An emerging discussion point among HCC KOLs — clearly framed as hypothesis, not established fact — is that the timing of immunotherapy relative to embolization may matter. As Dr. Mark Yarchoan (Johns Hopkins) noted at #ESMOGI26, in EMERALD-3 immunotherapy was given before TACE (essentially neoadjuvant IO), whereas in EMERALD-1 IO came after TACE; he called the link "pure conjecture" but a potentially key difference. The ESMO GI discussant separately cautioned that PFS alone may not be a sufficient surrogate for OS in eeHCC, and that patient selection, early mortality, and post-TACE treatment sequencing all shape interpretation. The maturing EMERALD-3 OS data will be pivotal.
This profile aggregates verified physician commentary on EMERALD-3 from X (ASCO 2026 / #ESMOGI26) with primary-source clinical data. Every numeric claim is labelled with its source and data cut. KOL sentiment is derived from verbatim tweet text.
Compiled and reviewed by the KOL Pulse research team, led by Brian Shields, Founder, KOL Pulse. All clinical figures are traceable to the labelled primary source and data cut. Last updated 2026-07-05.
EMERALD-3 (NCT05301842) is an AstraZeneca Phase III, three-arm, randomized, open-label, sponsor-blinded trial of the STRIDE regimen (durvalumab [Imfinzi] plus a single priming dose of tremelimumab [Imjudo]) with or without lenvatinib, combined with transarterial chemoembolization (TACE), versus TACE alone in 760 patients with unresectable, embolization-eligible hepatocellular carcinoma.
Yes. STRIDE + lenvatinib + TACE significantly improved progression-free survival versus TACE alone: median PFS 13.0 vs 9.8 months (HR 0.70; 95% CI 0.57–0.86; P=0.0007), a 30% reduction in the risk of progression or death, at the first data cutoff (2 Sep 2025). The STRIDE + TACE arm also improved PFS (12.9 vs 8.1 months; HR 0.71; 95% CI 0.56–0.91).
ORR by RECIST v1.1 (central review, DCO1 02-Sep-2025): 36.6% (STRIDE+lenvatinib+TACE) vs 30.0% (TACE alone). By mRECIST (central review, DCO1): 67.8% vs 54.8%; by mRECIST (investigator assessment, DCO1): 58.9% vs 42.5%. At the later DCO2 (Feb 2026): ORR 38.9% (STRIDE+lenvatinib+TACE) and 40.8% (STRIDE+TACE) vs 27.0% (TACE alone). (Erinjeri et al., ESMO GI 2026 Abstract LBA2, per OncoDaily congress coverage) Overall survival was an encouraging but immature interim signal: STRIDE + lenvatinib + TACE median 39.5 vs 34.7 months (HR 0.84; 95% CI 0.65–1.09; P=0.1814, not significant); STRIDE + TACE median not reached vs 32.9 months (HR 0.70; 95% CI 0.51–0.95; P=0.0233, nominal). Longer follow-up is awaited.
No. As of July 2026 the STRIDE ± lenvatinib + TACE combination is investigational and not FDA-approved for embolization-eligible HCC. STRIDE (durvalumab + tremelimumab) is separately FDA-approved for unresectable HCC in the systemic setting (HIMALAYA), but that approval does not extend to the TACE-combination indication.
Both are AstraZeneca durvalumab + TACE trials in embolization-eligible HCC with contrasting readouts. EMERALD-1 (durvalumab ± bevacizumab, largely after TACE) confirmed a PFS benefit but missed OS at final analysis.
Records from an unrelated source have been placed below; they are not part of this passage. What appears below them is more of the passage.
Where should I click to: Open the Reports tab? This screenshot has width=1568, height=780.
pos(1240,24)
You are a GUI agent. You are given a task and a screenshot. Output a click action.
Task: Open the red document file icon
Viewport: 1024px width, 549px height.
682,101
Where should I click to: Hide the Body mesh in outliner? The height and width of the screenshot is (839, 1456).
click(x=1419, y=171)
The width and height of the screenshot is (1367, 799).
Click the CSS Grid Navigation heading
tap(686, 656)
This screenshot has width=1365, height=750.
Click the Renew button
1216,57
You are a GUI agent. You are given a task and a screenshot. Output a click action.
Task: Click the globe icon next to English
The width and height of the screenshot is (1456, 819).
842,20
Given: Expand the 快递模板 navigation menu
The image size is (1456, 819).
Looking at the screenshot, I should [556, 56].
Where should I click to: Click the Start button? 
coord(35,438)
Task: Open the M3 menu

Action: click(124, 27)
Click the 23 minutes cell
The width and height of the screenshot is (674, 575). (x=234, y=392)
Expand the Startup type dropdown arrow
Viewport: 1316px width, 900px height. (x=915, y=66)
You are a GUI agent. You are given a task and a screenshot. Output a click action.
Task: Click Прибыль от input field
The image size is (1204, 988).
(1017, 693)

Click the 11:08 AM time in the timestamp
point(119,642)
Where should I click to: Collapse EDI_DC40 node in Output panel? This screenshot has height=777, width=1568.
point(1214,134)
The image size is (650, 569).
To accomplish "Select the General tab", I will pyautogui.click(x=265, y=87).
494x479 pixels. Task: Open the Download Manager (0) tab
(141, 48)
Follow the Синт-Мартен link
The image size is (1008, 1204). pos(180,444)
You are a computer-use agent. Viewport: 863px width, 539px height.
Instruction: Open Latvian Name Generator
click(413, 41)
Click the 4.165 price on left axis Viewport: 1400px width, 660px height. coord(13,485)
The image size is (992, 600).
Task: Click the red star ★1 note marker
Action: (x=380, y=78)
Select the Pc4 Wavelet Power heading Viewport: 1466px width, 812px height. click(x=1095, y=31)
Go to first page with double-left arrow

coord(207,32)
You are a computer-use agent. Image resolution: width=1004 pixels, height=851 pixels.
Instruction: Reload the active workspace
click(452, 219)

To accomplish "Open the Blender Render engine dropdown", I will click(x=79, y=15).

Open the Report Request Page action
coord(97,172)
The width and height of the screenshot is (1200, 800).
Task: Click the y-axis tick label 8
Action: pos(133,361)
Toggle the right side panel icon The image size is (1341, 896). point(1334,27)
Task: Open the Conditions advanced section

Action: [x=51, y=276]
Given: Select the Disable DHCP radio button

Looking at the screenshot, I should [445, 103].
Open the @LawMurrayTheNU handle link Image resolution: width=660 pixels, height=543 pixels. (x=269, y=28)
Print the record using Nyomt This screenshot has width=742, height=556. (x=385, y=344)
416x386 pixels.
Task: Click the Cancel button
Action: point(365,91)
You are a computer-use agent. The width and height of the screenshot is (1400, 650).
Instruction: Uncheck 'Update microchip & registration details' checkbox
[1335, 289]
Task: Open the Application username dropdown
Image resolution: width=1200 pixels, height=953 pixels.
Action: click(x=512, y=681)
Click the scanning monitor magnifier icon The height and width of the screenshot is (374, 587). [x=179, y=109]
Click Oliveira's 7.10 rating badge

EMERALD-3 (STRIDE ± lenvatinib, dosed before TACE) met its primary PFS endpoint with an encouraging early OS trend. KOLs including Dr. Mark Yarchoan have hypothesized that IO timing — neoadjuvant-style dosing before TACE in EMERALD-3 — may help explain the divergent survival signals, though this remains conjecture.